The Good Management Practices component of FEPs encourage farmers to:

  • Manage farming operations to minimise direct and indirect losses of sediment and nutrients to water, and maintain or enhance soil structure, where agronomically appropriate.

  • Manage periods when soil is exposed between crops/pasture to reduce risk of erosion, overland flow and leaching.

  • Identify risk of overland flow of sediment and faecal bacteria on the property and implement measures to minimise transport of these to waterbodies.

  • Locate and manage farm tracks, gateways, water troughs, self-feeding areas, stock camps, wallows, and other sources of run-off to minimise risks to water quality.

  • Exclude stock from waterways, to the extent that is compatible with landform, stock class and intensity.

  • Identify risks and mitigations associated with the winter period.

  • Monitor soil nutrient levels and maintain them at or below the agronomic optimum for the farm system.

Explore the SCIENCE and MAPS sections to help you understand and identify risk areas and find ACTIONS to manage the identified risk.

What is Overseer and how does it work?

Overseer is a nutrient budgeting tool. It incorporates 30 years of scientific research into a user-friendly online software that analyses nutrient flows on farm and produces nutrient budgets for seven key farm nutrients, as well as greenhouse gas emissions and farm-gate product footprints. It now has a carbon stock tool that enables farmers to estimate the carbon sequestration potential from existing and planned tree blocks.
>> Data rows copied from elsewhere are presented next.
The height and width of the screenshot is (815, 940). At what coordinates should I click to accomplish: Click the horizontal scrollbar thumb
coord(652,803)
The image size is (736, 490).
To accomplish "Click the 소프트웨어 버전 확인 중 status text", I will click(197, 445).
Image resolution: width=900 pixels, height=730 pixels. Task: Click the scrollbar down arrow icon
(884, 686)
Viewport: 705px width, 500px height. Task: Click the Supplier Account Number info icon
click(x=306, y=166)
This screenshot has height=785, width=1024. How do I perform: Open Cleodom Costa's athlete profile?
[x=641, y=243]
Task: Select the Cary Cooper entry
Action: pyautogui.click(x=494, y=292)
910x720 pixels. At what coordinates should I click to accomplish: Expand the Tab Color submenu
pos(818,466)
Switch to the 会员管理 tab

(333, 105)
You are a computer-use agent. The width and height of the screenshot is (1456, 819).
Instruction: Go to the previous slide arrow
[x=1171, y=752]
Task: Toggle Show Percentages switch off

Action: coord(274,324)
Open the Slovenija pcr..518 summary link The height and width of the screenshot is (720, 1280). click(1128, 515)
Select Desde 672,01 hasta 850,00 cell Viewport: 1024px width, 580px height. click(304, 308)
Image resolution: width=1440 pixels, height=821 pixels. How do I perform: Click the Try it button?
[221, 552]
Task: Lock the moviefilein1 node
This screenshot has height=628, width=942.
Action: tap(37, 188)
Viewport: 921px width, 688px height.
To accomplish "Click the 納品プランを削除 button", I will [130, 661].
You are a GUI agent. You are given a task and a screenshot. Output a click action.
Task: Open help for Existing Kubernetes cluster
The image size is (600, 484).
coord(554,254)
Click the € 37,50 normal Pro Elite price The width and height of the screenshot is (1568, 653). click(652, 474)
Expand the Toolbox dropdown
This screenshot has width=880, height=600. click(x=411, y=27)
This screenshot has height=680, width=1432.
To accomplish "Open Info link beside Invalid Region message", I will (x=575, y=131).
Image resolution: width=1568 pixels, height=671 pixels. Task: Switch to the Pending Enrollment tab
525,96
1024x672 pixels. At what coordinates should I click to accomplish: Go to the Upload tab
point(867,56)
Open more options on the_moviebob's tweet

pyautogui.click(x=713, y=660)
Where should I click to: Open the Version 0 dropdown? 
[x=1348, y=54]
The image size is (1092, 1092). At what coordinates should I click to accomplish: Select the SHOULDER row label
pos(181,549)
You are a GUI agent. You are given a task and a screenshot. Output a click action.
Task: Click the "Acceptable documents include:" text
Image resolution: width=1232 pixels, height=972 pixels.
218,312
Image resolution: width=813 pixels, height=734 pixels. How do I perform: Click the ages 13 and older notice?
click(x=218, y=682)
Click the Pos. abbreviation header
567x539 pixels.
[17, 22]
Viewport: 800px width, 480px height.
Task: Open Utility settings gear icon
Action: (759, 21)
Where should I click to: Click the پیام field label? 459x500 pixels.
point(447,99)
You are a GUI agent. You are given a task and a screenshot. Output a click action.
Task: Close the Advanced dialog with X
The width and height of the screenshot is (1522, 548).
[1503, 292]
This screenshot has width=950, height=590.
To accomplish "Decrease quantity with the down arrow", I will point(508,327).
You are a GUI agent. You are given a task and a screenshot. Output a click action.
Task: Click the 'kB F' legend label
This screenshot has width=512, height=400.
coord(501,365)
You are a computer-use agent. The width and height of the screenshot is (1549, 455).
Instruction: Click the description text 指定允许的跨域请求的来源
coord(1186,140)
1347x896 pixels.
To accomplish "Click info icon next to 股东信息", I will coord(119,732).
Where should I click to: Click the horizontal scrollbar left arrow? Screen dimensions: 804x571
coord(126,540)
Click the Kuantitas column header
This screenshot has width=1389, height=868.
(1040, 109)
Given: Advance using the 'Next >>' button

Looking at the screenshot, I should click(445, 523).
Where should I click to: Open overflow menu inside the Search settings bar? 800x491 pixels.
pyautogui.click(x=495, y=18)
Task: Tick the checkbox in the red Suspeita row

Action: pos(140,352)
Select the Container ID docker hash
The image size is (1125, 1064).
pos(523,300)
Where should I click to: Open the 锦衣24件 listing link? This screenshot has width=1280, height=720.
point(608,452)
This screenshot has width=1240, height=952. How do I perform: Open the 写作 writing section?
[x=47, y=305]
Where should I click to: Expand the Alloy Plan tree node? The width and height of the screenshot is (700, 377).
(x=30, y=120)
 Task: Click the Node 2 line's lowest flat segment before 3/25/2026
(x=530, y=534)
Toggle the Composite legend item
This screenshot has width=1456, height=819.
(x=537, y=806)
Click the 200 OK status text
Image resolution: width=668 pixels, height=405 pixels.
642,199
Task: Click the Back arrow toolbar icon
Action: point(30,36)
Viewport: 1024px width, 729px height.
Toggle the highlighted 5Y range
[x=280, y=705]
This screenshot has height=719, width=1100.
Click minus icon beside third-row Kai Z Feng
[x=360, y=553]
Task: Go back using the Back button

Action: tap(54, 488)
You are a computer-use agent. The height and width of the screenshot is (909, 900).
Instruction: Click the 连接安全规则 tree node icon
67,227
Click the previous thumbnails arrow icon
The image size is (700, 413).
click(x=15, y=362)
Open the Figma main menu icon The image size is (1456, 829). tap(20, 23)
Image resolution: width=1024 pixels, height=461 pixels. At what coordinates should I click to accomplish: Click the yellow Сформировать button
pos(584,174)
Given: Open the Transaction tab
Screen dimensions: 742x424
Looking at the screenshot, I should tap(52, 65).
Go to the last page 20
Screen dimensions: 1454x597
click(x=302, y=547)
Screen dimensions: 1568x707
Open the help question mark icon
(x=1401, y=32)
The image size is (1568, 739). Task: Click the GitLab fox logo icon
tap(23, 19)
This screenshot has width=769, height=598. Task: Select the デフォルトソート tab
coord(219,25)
Overseer allows farmers to assess how efficiently their farm systems use the available nutrients, including where hot spots of nutrient loss may occur on farm, and how planned changes in farm practices will impact that. This allows farmers and their advisers to make more informed decisions about nutrient management, potentially saving them money, improving their farm’s productivity and profitability, and lifting environmental performance.

However, it is important to note that there are challenges in representing the complex realities of the real world in tools and models. It is important to consider the limitations and uncertainties associated with the outputs. Therefore models, such as Overseer, should be used in conjunction with other tools or expert advice to guide to support good management decisions.